AI-enhanced tools can tailor credit scoring models for informal income earners, deploy chatbots in regional languages to improve customer support, and reduce underwriting risk by analyzing alternative data. As AI becomes more accessible and affordable, it enables financial institutions to rethink their outreach and serve customers with a level of personalization previously thought impossible at scale.
Aadhaar and AI: A new frontier in onboarding
India Stack’s Identity Layer, built on Aadhaar, has already slashed the cost of customer acquisition—from $12 to just $0.06, according to the IMF. Additional innovations like Central KYC and Video KYC have created further efficiencies. These systems are now being enhanced by AI-powered facial recognition and verification tools, drastically reducing onboarding friction while ensuring compliance and security.

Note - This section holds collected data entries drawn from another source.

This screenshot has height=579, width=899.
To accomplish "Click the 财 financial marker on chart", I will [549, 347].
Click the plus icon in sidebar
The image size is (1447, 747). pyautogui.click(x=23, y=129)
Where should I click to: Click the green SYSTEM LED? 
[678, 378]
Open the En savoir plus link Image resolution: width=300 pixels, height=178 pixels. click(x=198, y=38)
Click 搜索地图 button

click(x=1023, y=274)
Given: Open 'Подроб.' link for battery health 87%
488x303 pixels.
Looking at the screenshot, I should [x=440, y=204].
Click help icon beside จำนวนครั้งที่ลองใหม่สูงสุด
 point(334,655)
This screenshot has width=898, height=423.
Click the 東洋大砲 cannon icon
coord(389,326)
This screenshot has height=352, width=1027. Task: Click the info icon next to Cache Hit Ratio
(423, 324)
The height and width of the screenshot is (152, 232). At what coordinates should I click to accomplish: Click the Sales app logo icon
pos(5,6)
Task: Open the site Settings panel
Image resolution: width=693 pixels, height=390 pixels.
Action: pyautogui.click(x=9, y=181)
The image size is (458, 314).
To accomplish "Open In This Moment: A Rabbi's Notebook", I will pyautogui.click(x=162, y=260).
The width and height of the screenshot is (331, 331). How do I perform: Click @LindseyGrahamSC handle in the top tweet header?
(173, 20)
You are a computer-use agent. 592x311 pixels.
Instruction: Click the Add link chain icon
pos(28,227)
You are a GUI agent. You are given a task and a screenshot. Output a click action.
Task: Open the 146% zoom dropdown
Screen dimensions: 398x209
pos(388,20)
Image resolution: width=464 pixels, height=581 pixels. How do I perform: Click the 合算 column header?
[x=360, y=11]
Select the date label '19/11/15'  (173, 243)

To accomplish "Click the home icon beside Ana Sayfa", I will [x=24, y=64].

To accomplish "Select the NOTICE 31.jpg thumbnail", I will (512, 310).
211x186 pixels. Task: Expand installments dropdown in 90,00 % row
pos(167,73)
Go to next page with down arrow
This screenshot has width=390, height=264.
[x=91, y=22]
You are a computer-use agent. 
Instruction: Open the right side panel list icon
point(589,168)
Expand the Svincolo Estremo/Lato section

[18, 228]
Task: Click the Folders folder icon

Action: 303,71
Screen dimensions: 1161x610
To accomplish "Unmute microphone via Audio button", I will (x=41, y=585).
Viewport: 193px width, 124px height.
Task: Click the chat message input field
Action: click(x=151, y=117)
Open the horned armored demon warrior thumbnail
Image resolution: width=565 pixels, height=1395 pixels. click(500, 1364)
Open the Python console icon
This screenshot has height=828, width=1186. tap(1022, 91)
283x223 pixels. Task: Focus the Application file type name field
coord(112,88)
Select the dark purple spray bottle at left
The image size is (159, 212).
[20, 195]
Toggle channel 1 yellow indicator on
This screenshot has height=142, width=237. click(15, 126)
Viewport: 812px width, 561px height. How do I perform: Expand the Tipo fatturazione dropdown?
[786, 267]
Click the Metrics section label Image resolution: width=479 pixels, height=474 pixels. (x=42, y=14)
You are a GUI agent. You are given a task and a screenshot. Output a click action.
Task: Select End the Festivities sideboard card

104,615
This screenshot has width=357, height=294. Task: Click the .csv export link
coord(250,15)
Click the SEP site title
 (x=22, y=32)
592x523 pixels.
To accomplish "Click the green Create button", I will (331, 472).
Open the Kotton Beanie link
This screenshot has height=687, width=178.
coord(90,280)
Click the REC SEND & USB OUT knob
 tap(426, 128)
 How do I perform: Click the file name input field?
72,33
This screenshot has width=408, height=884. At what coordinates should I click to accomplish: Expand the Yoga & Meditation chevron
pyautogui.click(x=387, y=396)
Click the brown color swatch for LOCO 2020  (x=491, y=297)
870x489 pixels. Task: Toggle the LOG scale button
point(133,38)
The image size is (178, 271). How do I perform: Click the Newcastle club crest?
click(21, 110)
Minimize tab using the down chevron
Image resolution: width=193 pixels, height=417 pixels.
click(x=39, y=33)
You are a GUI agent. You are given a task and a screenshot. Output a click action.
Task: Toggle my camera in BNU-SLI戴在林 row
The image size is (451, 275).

This infrastructure allows banks and fintechs to deploy AI models that analyze biometric and demographic data to speed up loan disbursement and provide dynamic credit lines. It also paves the way for AI-driven anti-fraud systems that can flag anomalous transactions or behavioral patterns in real time—reducing loss and improving trust in digital systems.
The road ahead: Policy, privacy, and scale
India’s transition from inclusion to integration hinges not only on technology but on responsible governance. Regulatory bodies will play a crucial role in ensuring that AI deployments align with data privacy standards and do not replicate systemic biases. The interplay between open digital platforms, private innovation, and strong regulatory oversight will define whether this transformation deepens access or fragments it further.
If executed with care, India could set a global precedent—not just in connecting people to financial systems, but in ensuring that those systems actively work for them. Integration, not just inclusion, may be the next great leap in digital finance.